- [PROBLEM]
Scan the entries below and return each line that contains "Save".
-------- MATERIAL PROVIDED --------
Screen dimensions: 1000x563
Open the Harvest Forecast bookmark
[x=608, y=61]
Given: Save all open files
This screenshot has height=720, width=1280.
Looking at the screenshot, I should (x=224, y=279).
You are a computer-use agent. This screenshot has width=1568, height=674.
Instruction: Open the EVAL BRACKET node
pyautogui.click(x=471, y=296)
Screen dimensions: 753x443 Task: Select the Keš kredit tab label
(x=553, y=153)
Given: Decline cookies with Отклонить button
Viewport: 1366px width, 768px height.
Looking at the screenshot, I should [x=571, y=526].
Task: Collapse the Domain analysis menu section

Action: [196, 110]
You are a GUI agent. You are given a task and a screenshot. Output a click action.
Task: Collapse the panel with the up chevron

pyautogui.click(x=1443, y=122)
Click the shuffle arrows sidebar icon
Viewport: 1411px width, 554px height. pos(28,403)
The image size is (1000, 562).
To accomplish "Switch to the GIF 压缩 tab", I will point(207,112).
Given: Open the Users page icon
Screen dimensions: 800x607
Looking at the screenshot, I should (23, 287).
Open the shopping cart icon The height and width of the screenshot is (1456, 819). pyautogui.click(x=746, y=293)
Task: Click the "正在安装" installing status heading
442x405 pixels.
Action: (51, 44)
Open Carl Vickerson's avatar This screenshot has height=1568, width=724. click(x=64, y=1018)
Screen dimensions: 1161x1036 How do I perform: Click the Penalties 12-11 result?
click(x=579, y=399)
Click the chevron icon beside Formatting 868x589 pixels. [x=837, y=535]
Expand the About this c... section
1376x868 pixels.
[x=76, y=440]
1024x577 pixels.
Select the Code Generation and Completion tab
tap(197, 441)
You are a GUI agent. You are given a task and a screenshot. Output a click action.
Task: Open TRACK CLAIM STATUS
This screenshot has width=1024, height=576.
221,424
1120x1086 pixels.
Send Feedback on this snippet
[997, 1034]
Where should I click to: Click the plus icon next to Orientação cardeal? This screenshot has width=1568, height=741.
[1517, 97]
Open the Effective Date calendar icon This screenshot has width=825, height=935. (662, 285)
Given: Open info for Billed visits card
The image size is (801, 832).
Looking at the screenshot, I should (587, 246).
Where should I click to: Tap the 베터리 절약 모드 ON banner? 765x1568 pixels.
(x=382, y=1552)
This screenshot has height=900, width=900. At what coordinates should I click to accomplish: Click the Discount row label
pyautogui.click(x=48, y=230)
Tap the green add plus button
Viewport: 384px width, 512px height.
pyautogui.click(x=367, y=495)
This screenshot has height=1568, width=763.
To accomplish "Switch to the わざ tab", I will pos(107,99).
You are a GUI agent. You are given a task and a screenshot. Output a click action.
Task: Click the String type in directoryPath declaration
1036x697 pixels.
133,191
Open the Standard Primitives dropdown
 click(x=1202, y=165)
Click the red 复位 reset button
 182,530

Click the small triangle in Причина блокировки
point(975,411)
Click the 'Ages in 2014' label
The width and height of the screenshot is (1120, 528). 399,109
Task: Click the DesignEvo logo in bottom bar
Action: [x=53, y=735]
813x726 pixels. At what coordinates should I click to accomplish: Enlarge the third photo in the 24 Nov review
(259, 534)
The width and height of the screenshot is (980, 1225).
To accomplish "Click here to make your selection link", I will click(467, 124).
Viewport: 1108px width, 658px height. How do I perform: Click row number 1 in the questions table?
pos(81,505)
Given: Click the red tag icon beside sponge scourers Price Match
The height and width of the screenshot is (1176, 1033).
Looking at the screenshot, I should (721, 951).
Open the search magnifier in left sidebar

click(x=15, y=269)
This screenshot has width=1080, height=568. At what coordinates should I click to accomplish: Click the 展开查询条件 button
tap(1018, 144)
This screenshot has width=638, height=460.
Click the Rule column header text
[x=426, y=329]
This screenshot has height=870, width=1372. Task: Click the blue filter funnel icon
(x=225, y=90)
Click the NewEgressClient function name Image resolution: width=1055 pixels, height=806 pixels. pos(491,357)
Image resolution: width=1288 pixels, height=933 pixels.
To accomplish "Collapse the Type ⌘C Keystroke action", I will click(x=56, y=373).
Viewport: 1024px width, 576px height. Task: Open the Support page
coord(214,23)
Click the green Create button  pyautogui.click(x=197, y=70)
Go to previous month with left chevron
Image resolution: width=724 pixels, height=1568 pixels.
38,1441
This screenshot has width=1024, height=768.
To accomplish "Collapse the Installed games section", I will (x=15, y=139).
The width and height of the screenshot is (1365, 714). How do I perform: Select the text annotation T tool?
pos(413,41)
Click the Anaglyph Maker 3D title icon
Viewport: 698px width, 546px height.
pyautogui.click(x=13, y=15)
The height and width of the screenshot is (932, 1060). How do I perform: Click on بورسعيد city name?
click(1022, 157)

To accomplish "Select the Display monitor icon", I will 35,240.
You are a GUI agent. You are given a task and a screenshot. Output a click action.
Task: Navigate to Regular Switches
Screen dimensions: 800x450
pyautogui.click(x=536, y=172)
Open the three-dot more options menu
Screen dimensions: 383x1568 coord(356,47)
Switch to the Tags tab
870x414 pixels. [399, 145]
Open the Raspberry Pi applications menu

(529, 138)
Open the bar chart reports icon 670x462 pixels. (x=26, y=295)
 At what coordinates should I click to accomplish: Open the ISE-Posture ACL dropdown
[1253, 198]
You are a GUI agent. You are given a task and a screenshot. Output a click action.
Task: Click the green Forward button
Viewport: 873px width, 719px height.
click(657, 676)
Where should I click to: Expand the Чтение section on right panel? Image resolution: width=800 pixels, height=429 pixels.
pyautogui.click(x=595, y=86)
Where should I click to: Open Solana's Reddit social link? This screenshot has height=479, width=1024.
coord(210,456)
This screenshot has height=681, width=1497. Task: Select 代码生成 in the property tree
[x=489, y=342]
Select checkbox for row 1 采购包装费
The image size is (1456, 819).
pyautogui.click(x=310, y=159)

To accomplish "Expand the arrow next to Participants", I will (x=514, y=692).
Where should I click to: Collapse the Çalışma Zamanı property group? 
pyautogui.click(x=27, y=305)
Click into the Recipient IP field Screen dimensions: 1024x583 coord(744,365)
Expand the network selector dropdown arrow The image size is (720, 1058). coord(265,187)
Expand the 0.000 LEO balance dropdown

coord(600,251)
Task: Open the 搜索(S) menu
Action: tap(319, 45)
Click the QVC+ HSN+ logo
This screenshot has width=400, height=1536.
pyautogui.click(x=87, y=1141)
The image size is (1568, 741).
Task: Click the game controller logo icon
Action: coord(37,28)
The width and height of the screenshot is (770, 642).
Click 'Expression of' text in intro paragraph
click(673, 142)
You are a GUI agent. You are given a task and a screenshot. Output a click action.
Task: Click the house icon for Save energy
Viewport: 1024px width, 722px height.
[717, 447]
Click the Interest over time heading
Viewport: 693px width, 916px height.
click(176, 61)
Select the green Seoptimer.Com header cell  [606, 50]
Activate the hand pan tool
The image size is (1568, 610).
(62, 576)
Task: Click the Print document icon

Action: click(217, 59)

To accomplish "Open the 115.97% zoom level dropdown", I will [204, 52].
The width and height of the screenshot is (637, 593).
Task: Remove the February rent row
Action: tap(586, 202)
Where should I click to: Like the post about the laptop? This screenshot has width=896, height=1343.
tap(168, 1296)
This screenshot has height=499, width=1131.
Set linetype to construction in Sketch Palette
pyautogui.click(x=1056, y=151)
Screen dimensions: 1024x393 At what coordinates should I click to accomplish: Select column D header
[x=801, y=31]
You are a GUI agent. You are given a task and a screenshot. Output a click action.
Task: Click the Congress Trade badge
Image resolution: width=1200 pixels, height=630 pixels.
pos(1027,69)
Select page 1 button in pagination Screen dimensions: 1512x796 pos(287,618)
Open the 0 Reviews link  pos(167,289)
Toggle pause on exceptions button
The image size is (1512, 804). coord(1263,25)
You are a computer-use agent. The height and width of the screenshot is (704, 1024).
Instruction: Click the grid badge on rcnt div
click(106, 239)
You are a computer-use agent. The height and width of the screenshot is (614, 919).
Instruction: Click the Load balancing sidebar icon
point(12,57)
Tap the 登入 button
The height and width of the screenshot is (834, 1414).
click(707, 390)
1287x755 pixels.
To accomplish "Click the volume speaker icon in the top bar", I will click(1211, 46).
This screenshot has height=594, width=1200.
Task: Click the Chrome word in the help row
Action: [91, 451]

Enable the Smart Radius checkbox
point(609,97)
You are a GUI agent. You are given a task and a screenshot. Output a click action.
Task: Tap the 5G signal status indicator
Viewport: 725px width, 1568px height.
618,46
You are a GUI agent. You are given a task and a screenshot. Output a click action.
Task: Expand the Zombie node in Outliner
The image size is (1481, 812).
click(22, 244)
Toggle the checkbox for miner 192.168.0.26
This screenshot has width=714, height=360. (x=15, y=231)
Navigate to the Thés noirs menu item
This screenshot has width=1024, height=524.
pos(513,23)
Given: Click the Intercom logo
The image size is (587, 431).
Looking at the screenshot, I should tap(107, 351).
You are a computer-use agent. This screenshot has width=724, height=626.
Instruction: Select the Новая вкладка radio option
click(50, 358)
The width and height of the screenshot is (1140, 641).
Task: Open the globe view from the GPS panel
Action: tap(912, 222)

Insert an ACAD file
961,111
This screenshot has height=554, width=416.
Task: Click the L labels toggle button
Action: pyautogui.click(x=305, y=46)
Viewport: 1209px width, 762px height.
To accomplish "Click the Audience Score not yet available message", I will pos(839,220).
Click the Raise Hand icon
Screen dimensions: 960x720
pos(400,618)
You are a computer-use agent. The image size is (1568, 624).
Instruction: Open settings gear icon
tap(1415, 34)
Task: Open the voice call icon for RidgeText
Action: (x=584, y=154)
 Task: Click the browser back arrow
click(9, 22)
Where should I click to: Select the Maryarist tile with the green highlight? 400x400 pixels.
--------
- [WRITTEN ANSWER]
Given: Save all open files
Task: Click the house icon for Save energy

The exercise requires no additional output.